Financial Research Team

May 18, 2026Reviewed by Gerald Financial Research Team
How Much is a Home Deposit? Your Guide to Down Payments & Closing Costs

Key Takeaways

  • A home deposit includes both earnest money (good-faith payment) and the larger down payment.
  • Minimum down payments vary significantly by loan type, ranging from 0% (VA/USDA) to 3.5% (FHA) or 3% (conventional).
  • Putting less than 20% down on a conventional loan usually requires Private Mortgage Insurance (PMI), increasing monthly costs.
  • Beyond the down payment, budget for closing costs, which typically add another 2% to 5% of the loan amount.
  • Your salary and debt-to-income ratio are key factors in determining how much home you can truly afford.

What Is a Home Deposit? Your Direct Answer

Buying a home is a major milestone, but understanding the upfront costs—especially how much is a home deposit—can feel overwhelming. Most people know a large sum is required, yet smaller, unexpected expenses often surface during the process. If you ever need a quick $40 loan online instant approval to cover a minor gap while your finances are stretched, knowing your options keeps your plans moving forward.

A home deposit actually has two distinct parts. The first is earnest money—a good-faith payment (typically 1–3% of the purchase price) submitted with your offer to show the seller you're serious. The second, and much larger, component is the down payment, which you bring to closing. Together, these two amounts make up what most people refer to as the home deposit.

PMI is usually required until you reach 20% equity in your home — meaning a smaller deposit can cost you for years before you're finally free of it.

Consumer Financial Protection Bureau, Government Agency

Why Your Home Deposit Matters

The down payment you bring to closing does a lot more than reduce what you borrow. It directly shapes your interest rate, your monthly payment, and whether you'll pay an extra fee for years just to prove you're a trustworthy borrower. Lenders treat your deposit as a signal—the more skin you have in the game, the less risk they're taking on.

Here's what your deposit size actually affects:

  • Mortgage interest rate: A larger deposit typically unlocks lower rates.
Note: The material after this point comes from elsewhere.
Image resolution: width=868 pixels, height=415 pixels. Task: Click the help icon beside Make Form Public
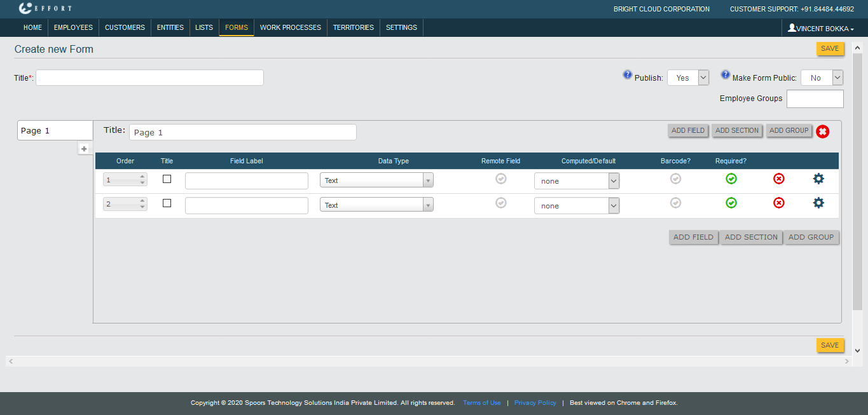tap(726, 75)
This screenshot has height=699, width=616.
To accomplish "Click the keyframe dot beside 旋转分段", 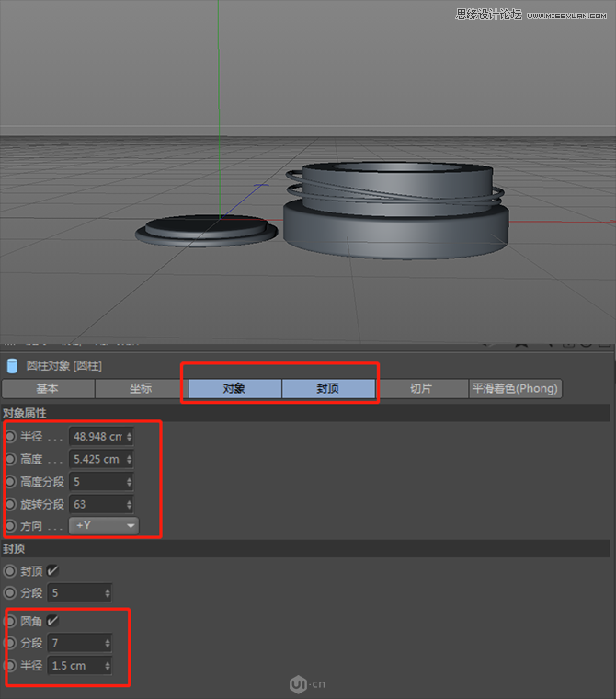I will [10, 504].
Even a 0.5% rate difference on a $300,000 loan adds up to tens of thousands of dollars over 30 years.
  • Monthly payment: Less borrowed means less owed each month—straightforward math with a real impact on your budget.
  • Private Mortgage Insurance (PMI): Put down less than 20% on a conventional loan, and most lenders require PMI, which typically costs 0.5%–1.5% of the loan amount annually.
  • Home equity from day one: A bigger deposit means you own more of your home immediately, giving you a cushion if property values dip.

According to the Consumer Financial Protection Bureau, PMI is usually required until you reach 20% equity in your home—meaning a smaller deposit can cost you for years before you're finally free of it.
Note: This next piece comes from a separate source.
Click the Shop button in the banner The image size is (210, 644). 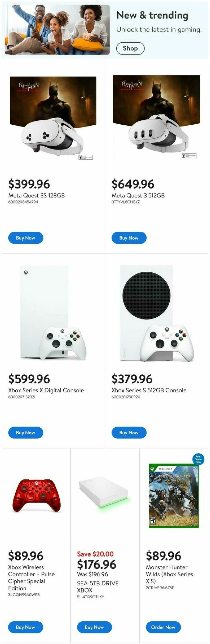tap(130, 48)
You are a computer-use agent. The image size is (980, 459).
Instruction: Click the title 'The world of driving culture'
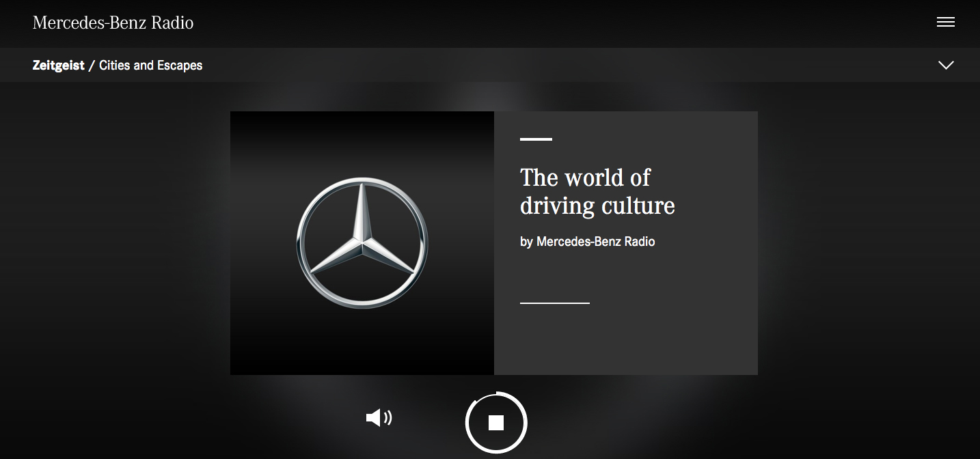(x=597, y=191)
Breaking Down the Home Deposit: Earnest Money vs. Down Payment

These two terms are often used interchangeably, but they are actually separate payments that serve very different purposes. Understanding both can save you from expensive surprises at the closing table.

Earnest money is a good-faith deposit you make when your offer is accepted—it signals to the seller that you're serious. The down payment is the larger sum you pay at closing, representing your initial equity stake in the home. Here's how they compare:

  • Earnest money amount: Typically 1%–3% of the purchase price, though competitive markets can push this to 5% or more.
  • Down payment amount: Usually 3%–20% of the purchase price, depending on your loan type and lender requirements.
  • When it's paid: Earnest money is due within days of offer acceptance; the down payment is due at closing.
  • Where it goes: Earnest money sits in escrow, then gets applied directly toward your down payment or closing costs at closing.
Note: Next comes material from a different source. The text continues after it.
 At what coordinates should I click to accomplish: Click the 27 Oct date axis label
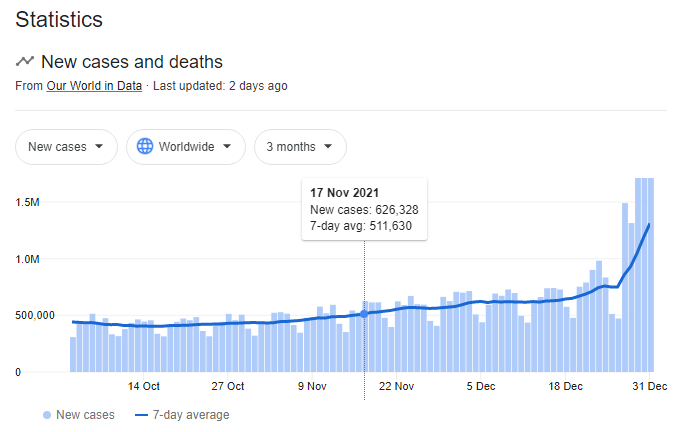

So, the earnest money isn't an extra cost—it's more like a preview payment. According to the Consumer Financial Protection Bureau, understanding how these funds move through escrow is one of the most important steps in preparing for a home purchase. If the deal closes, you're not paying both amounts separately—the earnest money is simply credited against what you already owe.

Minimum Down Payment Requirements by Loan Type

Not all mortgages work the same way, and the program you qualify for can dramatically change how much you need upfront. Here's a breakdown of the major loan types and their minimum down payment requirements.

Conventional Loans

Conventional loans aren't backed by a government agency, but they are the most common mortgage type. Most lenders require at least 3% down for first-time buyers through programs like Fannie Mae's HomeReady or Freddie Mac's Home Possible. Put down less than 20% and you'll pay private mortgage insurance (PMI) until you reach that equity threshold.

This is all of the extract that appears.